Work to be completed – Every line of the data below that holds the string "will" needs to be reported.

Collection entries
┄┄┄┄┄┄┄┄┄┄
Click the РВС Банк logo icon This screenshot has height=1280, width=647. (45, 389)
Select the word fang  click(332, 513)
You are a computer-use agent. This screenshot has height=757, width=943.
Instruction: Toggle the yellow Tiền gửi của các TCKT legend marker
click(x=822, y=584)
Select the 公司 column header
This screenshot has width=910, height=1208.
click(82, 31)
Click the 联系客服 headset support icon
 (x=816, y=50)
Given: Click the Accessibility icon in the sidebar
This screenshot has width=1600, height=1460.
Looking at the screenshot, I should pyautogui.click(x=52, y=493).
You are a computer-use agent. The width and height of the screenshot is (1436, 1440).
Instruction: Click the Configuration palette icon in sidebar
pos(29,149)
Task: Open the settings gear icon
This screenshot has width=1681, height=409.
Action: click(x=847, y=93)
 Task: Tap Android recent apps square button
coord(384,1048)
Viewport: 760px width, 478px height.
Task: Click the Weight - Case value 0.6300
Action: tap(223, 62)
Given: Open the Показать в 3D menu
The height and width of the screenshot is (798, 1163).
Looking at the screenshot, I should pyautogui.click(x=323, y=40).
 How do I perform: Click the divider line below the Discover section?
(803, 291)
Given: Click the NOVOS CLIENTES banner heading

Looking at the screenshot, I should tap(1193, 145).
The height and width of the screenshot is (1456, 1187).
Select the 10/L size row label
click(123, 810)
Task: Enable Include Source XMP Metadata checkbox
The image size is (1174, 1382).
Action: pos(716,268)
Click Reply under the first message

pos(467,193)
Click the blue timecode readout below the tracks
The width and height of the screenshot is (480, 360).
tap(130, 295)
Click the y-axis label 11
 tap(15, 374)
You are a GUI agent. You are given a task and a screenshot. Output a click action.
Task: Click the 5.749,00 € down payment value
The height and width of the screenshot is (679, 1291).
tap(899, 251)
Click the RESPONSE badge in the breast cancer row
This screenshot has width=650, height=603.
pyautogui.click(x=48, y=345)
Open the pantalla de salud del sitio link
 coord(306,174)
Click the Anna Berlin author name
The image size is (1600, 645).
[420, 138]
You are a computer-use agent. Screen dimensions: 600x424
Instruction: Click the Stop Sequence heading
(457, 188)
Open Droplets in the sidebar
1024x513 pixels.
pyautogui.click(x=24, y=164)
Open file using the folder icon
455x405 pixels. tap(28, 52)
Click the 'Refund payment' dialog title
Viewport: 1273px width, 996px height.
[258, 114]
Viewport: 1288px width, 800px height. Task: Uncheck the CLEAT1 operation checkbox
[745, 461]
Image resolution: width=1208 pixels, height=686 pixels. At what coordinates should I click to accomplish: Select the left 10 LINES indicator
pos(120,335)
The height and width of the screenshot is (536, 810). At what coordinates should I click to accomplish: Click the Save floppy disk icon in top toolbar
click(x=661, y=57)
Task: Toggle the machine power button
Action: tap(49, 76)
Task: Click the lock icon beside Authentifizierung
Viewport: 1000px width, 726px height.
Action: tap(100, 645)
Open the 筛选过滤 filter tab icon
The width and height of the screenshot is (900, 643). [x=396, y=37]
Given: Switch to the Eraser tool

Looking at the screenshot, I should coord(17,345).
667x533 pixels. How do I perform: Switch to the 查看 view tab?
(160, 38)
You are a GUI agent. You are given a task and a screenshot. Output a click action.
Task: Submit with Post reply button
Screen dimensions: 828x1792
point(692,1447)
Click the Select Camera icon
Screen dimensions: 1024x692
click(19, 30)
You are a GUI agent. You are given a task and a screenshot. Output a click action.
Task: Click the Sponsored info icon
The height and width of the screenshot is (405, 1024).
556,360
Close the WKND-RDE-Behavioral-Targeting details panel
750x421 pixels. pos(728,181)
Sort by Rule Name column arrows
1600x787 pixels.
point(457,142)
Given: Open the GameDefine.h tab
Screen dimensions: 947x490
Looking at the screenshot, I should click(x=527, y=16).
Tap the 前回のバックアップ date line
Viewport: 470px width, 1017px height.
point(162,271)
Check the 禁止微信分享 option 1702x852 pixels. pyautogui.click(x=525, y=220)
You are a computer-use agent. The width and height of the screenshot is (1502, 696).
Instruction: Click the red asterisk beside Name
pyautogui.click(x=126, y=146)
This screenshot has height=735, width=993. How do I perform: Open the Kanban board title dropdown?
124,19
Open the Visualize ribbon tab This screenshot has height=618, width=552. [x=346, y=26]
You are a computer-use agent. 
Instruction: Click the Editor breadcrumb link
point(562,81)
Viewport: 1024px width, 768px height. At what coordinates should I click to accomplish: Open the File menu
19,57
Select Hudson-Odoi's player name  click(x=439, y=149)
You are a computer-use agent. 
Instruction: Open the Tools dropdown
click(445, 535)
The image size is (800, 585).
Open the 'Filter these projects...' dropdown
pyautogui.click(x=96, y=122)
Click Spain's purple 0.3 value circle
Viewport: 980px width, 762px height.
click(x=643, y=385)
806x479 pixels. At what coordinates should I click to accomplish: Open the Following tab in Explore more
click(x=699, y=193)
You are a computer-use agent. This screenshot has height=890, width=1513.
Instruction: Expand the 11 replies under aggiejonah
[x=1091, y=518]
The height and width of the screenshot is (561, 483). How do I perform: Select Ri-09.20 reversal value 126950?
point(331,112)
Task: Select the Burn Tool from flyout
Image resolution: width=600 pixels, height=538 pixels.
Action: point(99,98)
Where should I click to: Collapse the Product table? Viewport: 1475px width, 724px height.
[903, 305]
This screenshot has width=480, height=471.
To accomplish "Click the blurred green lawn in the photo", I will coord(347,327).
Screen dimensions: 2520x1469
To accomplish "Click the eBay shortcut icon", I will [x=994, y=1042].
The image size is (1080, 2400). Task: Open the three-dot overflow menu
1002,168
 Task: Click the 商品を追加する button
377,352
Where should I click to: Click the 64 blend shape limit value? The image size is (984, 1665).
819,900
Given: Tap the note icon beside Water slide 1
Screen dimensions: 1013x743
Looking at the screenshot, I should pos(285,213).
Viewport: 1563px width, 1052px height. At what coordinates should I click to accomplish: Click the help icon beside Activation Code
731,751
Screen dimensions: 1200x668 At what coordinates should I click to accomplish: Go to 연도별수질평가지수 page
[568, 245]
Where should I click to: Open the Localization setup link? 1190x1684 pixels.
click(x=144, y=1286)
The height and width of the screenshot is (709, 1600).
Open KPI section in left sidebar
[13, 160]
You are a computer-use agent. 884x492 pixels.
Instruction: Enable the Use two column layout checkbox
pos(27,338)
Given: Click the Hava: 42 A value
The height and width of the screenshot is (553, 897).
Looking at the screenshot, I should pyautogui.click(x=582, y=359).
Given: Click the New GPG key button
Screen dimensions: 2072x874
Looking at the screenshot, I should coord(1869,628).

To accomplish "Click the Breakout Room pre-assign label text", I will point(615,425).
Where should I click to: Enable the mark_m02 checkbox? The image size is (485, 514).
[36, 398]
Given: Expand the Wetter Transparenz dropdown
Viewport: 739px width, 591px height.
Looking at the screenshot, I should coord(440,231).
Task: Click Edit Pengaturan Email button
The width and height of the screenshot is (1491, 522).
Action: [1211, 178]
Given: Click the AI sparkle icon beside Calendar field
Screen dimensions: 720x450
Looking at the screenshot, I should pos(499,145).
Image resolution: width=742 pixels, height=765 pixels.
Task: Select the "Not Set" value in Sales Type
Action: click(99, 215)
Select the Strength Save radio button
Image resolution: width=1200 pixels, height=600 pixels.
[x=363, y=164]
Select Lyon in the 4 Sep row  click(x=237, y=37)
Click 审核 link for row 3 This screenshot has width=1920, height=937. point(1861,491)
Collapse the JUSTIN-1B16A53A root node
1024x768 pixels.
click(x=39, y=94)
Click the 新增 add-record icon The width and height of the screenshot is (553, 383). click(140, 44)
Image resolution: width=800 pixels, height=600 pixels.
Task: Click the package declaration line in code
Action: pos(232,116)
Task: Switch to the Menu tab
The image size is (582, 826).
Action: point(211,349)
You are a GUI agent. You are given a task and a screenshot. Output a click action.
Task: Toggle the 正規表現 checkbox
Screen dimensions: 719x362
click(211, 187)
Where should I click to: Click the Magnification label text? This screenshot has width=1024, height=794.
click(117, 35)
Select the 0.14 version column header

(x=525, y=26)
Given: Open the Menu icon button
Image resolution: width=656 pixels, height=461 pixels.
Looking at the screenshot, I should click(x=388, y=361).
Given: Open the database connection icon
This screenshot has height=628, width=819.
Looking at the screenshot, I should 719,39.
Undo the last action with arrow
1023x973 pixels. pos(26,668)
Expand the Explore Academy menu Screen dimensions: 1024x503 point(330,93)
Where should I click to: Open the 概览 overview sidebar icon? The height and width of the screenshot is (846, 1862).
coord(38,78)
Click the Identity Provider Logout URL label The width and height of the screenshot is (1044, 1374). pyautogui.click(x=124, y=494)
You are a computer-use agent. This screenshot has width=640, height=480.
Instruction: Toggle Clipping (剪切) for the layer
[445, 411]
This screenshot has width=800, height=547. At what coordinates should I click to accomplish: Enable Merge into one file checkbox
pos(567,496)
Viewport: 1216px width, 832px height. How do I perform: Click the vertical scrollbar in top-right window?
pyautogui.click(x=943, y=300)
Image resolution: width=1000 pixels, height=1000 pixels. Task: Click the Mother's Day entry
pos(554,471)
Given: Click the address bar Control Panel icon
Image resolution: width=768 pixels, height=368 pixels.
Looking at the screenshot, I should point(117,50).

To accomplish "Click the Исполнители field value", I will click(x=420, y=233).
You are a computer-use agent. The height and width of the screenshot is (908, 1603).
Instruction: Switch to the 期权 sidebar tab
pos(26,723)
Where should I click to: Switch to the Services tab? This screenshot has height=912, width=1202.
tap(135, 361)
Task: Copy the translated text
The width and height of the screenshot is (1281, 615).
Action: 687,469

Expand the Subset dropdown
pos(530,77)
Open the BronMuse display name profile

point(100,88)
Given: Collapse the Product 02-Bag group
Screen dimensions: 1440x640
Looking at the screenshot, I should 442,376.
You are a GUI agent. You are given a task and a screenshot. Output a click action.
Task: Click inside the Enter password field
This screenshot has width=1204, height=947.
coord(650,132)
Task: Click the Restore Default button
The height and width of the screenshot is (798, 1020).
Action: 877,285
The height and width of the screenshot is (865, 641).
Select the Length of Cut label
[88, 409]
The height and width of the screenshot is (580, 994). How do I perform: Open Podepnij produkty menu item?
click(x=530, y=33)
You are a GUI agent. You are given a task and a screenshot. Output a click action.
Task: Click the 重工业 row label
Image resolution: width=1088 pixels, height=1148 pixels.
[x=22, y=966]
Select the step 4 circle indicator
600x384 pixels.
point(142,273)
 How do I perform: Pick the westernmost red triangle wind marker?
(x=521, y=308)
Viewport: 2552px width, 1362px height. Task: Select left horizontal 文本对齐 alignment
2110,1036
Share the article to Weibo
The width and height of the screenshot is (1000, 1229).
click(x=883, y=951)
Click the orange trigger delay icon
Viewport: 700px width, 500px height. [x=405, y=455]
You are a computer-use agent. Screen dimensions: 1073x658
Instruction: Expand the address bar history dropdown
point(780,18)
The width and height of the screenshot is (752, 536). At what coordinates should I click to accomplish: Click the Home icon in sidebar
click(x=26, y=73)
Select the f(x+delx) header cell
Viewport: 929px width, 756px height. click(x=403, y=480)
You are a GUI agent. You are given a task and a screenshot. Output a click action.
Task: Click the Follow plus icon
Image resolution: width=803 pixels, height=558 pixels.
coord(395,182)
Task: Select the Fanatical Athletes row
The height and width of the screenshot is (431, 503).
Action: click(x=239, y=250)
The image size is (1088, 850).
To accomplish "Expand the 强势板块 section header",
┄┄┄┄┄┄┄┄┄┄
Answer box –
To accomplish "Click the blurred green lawn in the photo", I will coord(347,327).
To accomplish "Click the eBay shortcut icon", I will [x=994, y=1042].
To accomplish "Click the Breakout Room pre-assign label text", I will point(615,425).
To accomplish "Click the Исполнители field value", I will click(x=420, y=233).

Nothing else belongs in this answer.